I have a hard time with exercising. I hate feeling tired. I feel that way nearly all the time anyway, so why would I want to make myself feel worse on purpose? I also hate sweating. I can fix the second problem, though.
I've taken up swimming. so far, I've only completed one week's workout. Three days of 30 minutes of continuous lap swimming. I'll be alternating adding five minutes and adding crawl laps into the routine. Right now I just do breast stroke the whole time. It's not the hardest workout ever, but it's what I need. Just to get started.

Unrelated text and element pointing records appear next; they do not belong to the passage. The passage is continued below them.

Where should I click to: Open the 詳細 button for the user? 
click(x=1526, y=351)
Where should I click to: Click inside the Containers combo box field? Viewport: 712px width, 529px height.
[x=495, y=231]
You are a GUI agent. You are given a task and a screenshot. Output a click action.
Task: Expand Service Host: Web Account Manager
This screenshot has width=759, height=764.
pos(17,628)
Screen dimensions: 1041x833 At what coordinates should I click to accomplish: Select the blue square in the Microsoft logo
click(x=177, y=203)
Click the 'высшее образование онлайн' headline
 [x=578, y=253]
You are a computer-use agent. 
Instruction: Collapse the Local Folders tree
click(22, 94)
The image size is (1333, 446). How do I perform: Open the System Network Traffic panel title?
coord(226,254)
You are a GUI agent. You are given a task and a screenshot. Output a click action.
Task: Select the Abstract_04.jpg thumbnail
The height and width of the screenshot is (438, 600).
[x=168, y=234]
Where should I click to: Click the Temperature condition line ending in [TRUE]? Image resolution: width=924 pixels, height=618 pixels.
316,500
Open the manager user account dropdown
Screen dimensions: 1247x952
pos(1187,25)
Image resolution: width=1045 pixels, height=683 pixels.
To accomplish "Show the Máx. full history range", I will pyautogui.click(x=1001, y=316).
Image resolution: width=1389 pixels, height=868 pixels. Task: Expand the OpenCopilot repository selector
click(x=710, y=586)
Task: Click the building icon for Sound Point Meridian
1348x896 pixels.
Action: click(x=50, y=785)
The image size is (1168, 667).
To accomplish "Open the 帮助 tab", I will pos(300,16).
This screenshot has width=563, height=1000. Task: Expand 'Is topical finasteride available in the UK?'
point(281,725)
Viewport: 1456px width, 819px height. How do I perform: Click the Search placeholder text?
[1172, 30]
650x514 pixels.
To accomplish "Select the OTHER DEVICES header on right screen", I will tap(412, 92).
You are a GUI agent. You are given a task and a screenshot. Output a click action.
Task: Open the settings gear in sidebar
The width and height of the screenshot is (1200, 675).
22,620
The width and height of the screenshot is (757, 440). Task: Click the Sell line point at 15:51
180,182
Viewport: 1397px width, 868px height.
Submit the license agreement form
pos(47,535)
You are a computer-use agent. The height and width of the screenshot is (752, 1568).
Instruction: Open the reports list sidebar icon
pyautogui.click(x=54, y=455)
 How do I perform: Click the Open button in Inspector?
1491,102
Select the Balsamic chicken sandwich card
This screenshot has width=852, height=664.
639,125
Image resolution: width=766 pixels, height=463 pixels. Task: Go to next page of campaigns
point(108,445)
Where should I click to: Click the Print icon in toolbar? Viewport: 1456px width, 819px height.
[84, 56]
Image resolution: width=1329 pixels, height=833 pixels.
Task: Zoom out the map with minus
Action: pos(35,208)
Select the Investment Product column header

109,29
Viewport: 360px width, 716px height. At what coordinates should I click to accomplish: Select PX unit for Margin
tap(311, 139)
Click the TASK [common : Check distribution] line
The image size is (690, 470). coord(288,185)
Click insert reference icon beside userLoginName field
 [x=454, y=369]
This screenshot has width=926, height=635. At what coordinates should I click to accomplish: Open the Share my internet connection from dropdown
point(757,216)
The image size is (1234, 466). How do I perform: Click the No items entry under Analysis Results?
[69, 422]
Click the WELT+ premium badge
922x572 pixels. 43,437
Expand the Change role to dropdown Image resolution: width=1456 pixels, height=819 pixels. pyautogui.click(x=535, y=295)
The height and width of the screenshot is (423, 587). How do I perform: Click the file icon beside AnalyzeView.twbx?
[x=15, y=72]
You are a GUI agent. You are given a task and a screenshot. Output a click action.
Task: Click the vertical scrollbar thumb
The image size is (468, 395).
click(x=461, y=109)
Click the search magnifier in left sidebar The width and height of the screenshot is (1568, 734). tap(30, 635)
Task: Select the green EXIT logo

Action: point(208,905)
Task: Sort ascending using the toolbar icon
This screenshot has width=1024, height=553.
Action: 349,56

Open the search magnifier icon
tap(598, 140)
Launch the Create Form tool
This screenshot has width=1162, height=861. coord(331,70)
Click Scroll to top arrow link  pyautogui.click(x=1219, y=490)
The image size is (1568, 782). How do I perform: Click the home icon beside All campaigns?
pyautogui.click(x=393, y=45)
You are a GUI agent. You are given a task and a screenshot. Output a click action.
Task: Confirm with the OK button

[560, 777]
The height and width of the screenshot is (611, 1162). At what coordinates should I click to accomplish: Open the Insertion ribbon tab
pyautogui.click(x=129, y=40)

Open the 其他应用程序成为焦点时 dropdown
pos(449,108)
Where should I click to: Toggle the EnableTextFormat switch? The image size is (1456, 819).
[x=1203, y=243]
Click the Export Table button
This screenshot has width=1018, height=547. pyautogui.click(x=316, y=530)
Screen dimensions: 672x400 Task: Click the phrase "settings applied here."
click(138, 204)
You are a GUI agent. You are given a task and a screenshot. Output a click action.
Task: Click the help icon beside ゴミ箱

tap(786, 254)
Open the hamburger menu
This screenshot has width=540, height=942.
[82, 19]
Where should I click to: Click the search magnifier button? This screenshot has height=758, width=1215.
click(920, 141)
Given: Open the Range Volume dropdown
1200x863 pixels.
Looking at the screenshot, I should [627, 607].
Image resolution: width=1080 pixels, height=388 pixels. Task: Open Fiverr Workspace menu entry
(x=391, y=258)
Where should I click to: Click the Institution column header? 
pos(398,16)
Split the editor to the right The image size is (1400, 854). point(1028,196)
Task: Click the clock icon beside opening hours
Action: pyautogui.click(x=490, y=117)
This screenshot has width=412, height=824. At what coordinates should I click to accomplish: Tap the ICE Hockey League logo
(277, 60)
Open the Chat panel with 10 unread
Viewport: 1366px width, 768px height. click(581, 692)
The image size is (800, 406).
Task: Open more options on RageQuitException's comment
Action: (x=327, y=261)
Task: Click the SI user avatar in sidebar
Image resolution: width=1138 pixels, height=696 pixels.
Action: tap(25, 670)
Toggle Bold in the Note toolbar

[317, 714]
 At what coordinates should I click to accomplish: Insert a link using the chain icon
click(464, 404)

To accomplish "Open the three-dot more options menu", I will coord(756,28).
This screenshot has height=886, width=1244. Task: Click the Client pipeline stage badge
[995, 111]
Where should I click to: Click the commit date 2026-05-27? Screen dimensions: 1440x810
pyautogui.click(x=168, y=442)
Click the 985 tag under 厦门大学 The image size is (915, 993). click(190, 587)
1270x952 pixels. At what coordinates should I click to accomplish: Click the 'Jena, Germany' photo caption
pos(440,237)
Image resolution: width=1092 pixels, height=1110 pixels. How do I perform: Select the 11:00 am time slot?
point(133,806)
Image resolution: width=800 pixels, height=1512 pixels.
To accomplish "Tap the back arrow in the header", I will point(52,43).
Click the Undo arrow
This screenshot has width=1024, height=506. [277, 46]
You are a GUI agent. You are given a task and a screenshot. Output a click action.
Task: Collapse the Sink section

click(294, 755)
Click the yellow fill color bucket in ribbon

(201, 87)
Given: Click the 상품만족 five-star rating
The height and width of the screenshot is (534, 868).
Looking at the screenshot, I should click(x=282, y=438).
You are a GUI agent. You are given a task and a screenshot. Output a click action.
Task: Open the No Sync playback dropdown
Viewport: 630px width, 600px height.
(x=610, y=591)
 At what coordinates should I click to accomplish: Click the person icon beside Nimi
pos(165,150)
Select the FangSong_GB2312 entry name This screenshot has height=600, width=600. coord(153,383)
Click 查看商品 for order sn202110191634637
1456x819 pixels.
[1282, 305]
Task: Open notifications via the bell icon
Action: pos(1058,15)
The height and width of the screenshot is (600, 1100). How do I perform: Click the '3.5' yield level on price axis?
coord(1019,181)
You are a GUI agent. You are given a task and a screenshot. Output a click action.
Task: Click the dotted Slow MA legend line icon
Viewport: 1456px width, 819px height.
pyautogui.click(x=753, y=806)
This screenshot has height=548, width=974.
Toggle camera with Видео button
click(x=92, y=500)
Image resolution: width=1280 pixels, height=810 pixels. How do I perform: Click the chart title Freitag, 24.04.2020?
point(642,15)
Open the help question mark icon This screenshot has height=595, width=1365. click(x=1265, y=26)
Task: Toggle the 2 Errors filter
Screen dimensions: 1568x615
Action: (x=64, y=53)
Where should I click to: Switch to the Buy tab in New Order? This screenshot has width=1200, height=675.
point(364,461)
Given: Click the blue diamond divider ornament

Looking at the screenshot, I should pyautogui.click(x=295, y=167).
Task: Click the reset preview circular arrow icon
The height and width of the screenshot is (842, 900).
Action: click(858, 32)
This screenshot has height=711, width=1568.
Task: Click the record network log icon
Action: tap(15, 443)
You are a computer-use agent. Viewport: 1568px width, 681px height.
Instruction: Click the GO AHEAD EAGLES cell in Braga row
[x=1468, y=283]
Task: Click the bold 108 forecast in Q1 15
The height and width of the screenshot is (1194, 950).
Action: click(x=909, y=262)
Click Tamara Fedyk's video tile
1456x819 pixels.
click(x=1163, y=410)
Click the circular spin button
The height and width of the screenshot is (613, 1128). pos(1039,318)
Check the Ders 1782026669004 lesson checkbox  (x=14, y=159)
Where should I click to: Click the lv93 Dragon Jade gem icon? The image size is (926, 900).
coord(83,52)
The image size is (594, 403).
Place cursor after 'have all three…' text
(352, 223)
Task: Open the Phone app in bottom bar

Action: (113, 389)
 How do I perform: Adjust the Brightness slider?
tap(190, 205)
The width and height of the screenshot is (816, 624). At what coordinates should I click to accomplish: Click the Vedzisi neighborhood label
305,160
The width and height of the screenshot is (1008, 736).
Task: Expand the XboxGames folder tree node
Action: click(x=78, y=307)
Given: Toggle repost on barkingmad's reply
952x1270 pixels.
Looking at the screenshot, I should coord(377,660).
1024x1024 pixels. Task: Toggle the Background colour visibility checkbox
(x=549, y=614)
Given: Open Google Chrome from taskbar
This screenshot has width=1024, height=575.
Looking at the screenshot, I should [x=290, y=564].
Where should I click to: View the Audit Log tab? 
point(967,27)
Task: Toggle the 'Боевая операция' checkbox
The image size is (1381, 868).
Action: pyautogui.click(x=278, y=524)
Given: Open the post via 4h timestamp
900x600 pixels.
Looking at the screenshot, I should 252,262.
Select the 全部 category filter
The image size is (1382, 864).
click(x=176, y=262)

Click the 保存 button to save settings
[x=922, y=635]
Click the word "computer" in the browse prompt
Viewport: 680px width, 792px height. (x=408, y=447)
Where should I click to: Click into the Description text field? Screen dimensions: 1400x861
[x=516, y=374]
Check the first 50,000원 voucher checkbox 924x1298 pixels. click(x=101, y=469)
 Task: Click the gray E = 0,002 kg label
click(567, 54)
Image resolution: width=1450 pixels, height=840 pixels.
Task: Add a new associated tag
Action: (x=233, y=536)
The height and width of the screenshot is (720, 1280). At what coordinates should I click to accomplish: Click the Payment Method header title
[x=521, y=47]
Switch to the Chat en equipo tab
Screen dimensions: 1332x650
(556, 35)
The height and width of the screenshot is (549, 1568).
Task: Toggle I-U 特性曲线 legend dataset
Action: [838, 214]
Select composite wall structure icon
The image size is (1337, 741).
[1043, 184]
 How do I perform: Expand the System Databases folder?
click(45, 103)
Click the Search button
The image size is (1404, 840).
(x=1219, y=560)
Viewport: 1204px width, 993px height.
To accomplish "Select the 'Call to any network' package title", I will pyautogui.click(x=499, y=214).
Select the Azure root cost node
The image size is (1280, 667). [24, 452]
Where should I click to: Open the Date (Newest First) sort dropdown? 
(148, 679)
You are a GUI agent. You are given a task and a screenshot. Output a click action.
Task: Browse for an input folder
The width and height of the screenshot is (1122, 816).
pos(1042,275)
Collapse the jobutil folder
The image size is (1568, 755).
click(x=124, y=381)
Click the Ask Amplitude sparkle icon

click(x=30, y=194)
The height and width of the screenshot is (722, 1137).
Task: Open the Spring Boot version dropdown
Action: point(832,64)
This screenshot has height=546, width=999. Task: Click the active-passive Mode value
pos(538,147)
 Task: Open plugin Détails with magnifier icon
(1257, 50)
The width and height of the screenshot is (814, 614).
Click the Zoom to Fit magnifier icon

I've done workout routines in the past. I remember my first try. Sarah was 18 months old and I bought Cindy Crawford's workout tape. The first few times I did it I made myself literally sick. Then I found out that I was pregnant. I have tried walking, workout tapes, eliptical machines at the gym, whatever, I've done it and dropped it. It's that whole making myself tired on purpose thing. I don't get the energy burst from workouts that people talk about all the time. Even when I keep it up for months, i don't get that. I get lots of burned calories, but not much in the way of energy. It makes it hard to keep going, to get myself up an hour earlier, to go work.
So, I'm starting over. I want to keep it up this time. I want to get back in shape, to wear a smaller size of jeans, to actually look nice at my sister's wedding this summer. I have a feeling that I'll be starting this goal over many times over the next few months, but as long as I keep starting over, I'm ok.